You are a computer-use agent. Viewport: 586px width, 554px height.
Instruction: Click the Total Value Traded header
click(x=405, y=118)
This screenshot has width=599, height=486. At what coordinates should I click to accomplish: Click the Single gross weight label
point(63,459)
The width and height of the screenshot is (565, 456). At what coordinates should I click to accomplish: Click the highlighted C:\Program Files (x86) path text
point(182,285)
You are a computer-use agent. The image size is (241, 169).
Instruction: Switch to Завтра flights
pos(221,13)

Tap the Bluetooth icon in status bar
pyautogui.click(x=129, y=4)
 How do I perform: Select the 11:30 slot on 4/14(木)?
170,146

■ ■ ■ ■

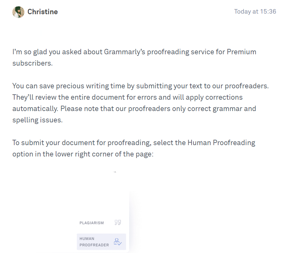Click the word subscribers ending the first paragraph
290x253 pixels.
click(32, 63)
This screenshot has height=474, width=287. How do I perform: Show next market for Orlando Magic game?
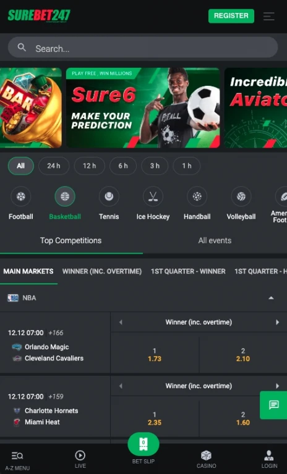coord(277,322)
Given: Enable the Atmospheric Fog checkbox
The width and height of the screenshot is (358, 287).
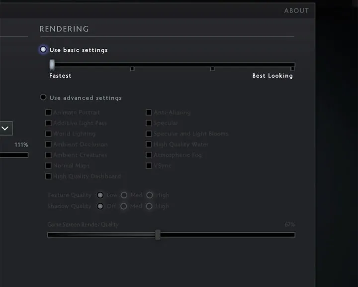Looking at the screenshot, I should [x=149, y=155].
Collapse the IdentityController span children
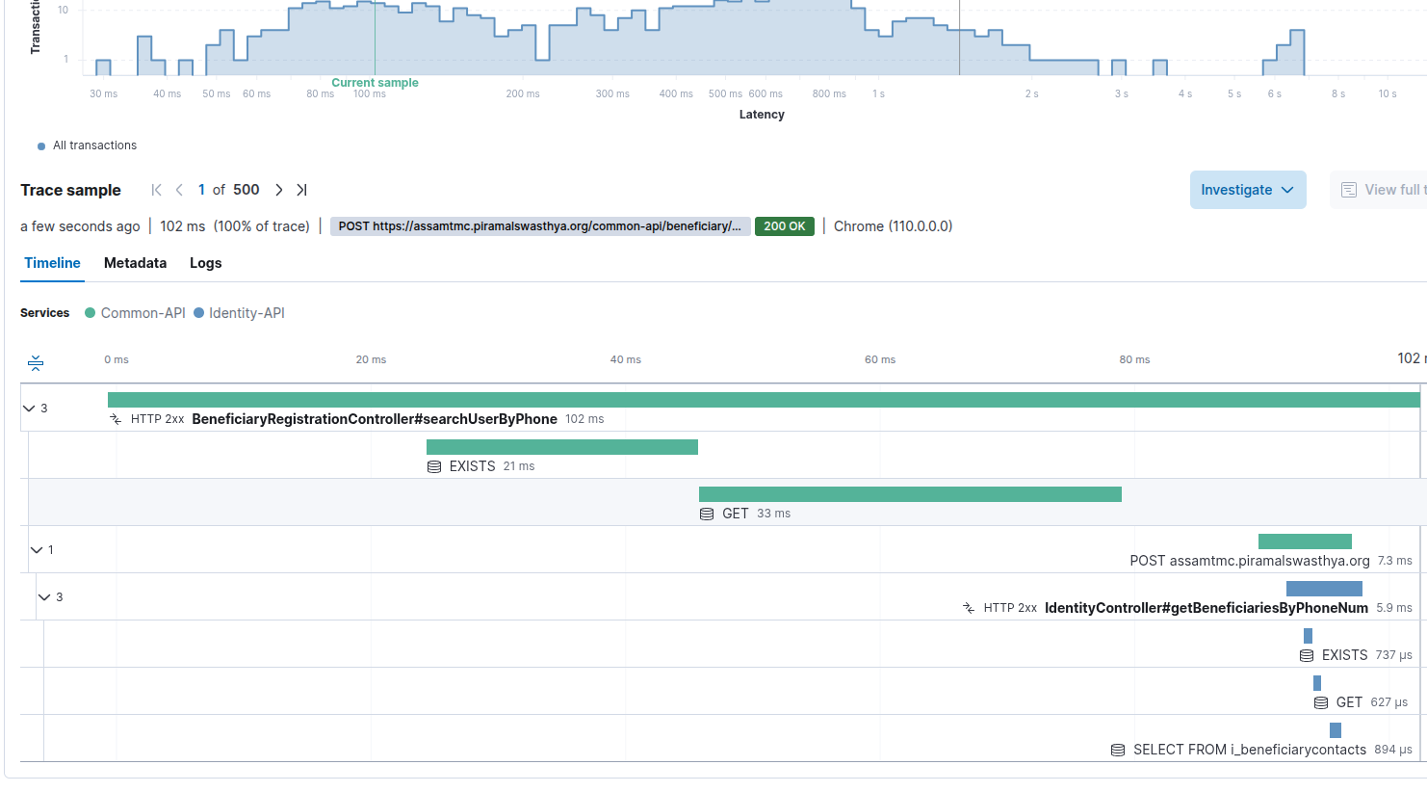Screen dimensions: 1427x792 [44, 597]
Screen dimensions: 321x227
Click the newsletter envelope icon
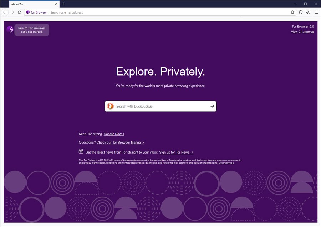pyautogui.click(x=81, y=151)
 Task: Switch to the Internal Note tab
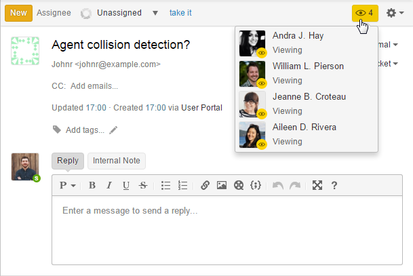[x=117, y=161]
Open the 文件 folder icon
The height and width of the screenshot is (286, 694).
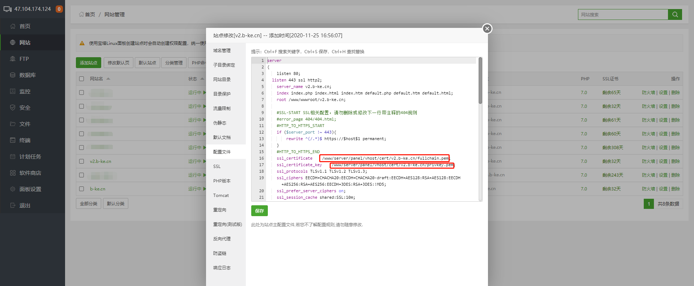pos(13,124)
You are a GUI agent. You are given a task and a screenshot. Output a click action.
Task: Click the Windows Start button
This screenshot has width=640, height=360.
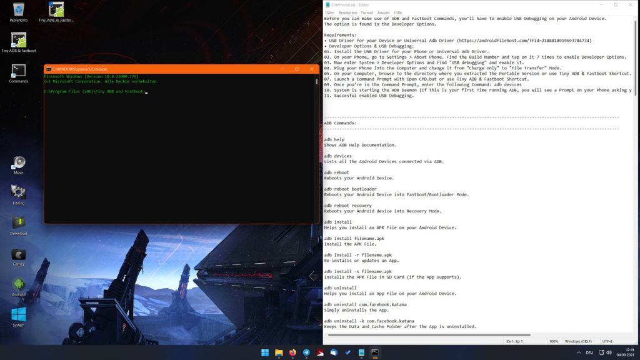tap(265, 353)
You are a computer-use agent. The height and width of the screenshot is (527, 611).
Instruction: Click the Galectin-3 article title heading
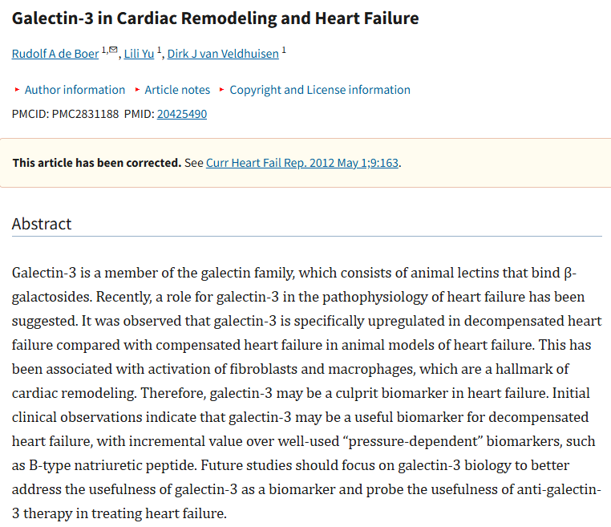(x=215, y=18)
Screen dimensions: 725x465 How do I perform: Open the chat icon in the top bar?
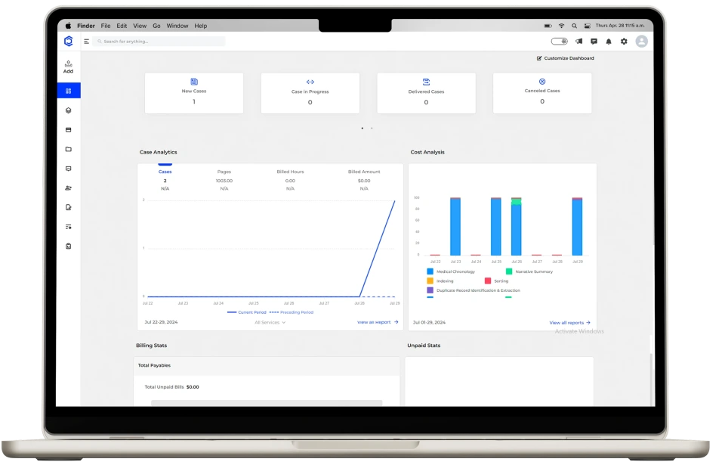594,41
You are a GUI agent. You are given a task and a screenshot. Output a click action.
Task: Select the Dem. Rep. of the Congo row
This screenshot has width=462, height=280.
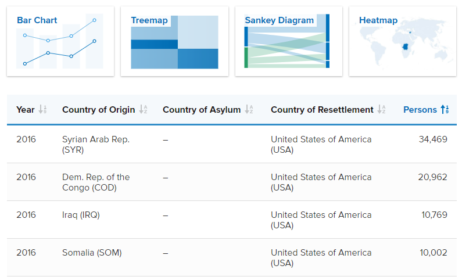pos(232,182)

■ ■ ■ ■

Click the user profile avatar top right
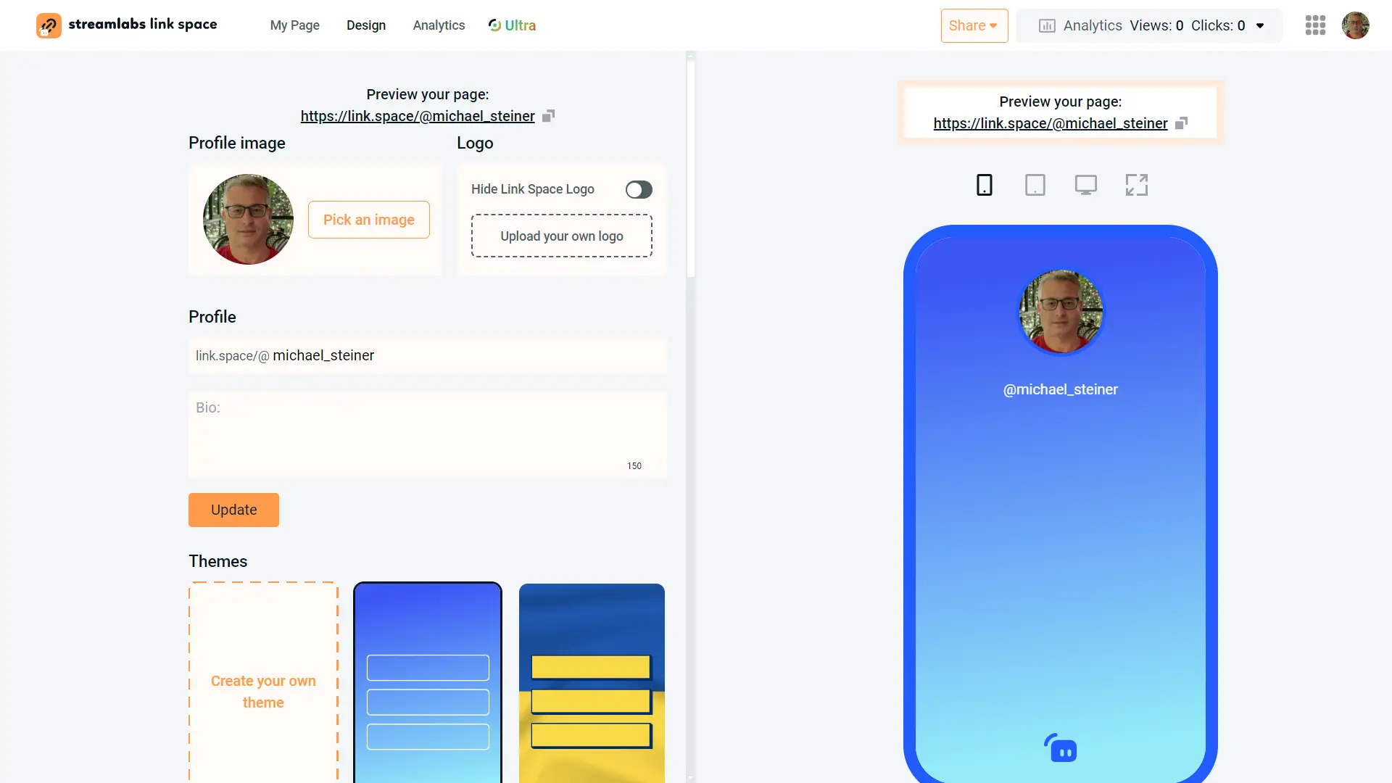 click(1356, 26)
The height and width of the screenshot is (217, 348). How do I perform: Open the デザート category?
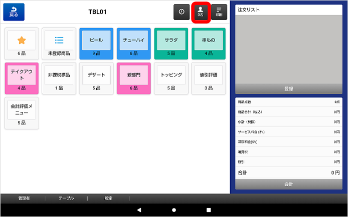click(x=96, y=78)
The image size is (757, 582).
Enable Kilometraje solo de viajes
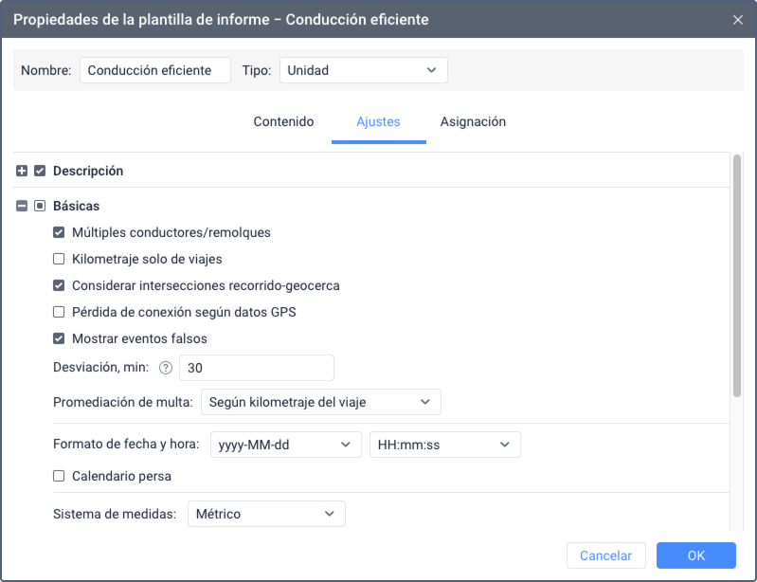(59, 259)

■ ■ ■ ■

- _Problem to work on_: What is needed is an exact copy of the lines above, from the one holding "Open the 文件 folder icon" down to the one holding "You are a computer-use agent. The height", with those two included and the pictures left out.

- _Exercise response_:
Open the 文件 folder icon
The height and width of the screenshot is (286, 694).
pos(13,124)
You are a GUI agent. You are given a task and a screenshot. Output a click action.
Task: Click the Windows Start button
This screenshot has width=640, height=360.
tap(265, 353)
You are a computer-use agent. The height and width of the screenshot is (527, 611).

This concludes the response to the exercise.